I'll skip the clichés about Rome, a day, etc but we did walk over 11 miles (not including the 2+ I jogged this morning.) After breakfast we checked out of Hotel Villa Carlotta and took a cab to Santa Maria Novella train station (the site of my very first McDonald's breakfast, many years ago.) We rode to Rome sitting alongside a cool couple about my parents' age from Spokane who schooled us on the pronunciation of "Spokane" and "Gonzaga." The wife is a golf tourney official and her husband is a pro.
The weather in Rome was just as nice as in Florence, even a little bit warmer. We checked into Hotel Apollo on Vei Serpenti. The lobby is about the size of a closet but our room is nicely decorated and if you stick your head way out you can see a bit of the Colosseum down the street. Based on a recommendation from the very friendly concierge, we went down the street to lunch (we realized later on today that we're actually in a great neighborhood, not nearly as touristey as some other parts of town). I had pasta with carcio e pepe that came in a parmesan cheese shell so I was pretty happy, yes.
Then we walked to the Colosseum but didn't go in (we were too cheap, or rather, I told Steve it wasn't worth it). We walked around it but didn't go in, and Steve saw for himself the pushy, rude guys out friend dressed as Trojans (strangely, their English is great.) The whole area around it is lousy with people trying to sell you stuff. We bought tickets to the Forum which made us both kind of crabby, really. I've been there three times before (I'm such a jerk) and I think if you're in Rome, you should see it, but Steve's not really into ruins that much and I probably wasn't the best tour guide. But I thought the House of the Vestal Virgins was interesting (punishment for being caught de-virginized: burial alive) and the private emperor's stadium up on the Palatine hill was very cool.
After that we walked across the Tiber (passing some sort of military display: there were tanks and boats and lots of servicepeople: I wondered it if was some sort of recruitment thing) stopping at the Isola Tiberina for a drink and a snack. As we were sitting this massive swarm of birds flew up around the river and flew around like these living clouds for at half hour at least. I got a little poop on my hand and people around me had umbrellas. The waitress told us this happens every day and as we walked on the Trastevere we saw people in hazmat suits and facemasks carrying these loudspeakers that made these awful squawking noises, so obviously they were getting the birds to fly out of the trees, but what for, we don't know yet (We don't have internet in our hotel tonight).
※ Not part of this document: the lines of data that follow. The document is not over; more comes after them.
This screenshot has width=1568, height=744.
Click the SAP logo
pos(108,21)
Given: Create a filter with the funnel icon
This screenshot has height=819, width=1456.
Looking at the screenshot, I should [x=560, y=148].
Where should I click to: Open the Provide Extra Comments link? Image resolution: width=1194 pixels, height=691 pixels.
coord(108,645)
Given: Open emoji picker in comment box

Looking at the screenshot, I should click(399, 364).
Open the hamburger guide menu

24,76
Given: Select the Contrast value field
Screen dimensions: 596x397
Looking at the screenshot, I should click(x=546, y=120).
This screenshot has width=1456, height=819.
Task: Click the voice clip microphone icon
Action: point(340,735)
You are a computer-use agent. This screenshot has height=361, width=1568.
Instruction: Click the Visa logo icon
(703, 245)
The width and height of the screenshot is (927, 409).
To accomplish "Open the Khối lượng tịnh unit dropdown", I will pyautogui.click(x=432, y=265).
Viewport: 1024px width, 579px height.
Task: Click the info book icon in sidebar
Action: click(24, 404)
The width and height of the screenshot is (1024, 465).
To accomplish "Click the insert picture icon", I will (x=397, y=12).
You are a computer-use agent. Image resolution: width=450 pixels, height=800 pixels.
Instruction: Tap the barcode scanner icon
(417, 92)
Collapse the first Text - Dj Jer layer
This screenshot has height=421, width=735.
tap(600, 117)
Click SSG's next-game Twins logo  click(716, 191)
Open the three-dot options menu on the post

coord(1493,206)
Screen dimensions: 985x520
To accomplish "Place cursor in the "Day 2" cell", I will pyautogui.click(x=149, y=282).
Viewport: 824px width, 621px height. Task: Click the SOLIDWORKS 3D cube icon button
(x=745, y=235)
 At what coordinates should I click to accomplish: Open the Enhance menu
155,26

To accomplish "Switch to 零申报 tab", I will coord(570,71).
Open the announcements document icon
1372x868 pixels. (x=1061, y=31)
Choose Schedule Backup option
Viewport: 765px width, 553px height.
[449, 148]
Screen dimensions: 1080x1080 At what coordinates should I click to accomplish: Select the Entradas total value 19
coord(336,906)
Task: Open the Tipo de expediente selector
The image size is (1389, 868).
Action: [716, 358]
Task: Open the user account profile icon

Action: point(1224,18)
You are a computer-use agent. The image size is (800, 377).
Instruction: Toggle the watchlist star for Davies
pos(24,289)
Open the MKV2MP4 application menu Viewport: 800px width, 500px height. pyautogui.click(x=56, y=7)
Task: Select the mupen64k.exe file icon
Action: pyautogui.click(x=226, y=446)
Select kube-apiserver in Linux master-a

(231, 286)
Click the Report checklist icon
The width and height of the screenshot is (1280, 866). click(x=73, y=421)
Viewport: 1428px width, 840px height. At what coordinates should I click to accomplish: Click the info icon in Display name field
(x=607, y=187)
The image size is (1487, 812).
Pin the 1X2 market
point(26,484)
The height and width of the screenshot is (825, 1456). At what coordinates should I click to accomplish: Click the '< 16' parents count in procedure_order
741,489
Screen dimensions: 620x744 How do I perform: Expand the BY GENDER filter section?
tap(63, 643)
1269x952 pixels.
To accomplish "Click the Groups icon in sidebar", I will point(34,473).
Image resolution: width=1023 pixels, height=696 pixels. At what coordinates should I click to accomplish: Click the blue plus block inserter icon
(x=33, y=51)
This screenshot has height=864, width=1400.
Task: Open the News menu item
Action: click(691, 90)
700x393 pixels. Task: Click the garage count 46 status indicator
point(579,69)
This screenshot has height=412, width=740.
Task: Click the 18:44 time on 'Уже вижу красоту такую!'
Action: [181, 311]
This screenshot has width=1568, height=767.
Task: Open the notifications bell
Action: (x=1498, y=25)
My friend Megan Rye had recommended we check out Santa Maria in Trastevere and we weren't disappointed. As opposed to the hustle and bustle we'd seen prior that day, Trastevere was quiet and charming, and without nearly the tourist-begging we'd see later that night, even though at the time it seemed fairly touristey. The church had a gorgeous glittering gold mosaic above the altar but we couldn't explore it or take pictures because there was a Mass going on.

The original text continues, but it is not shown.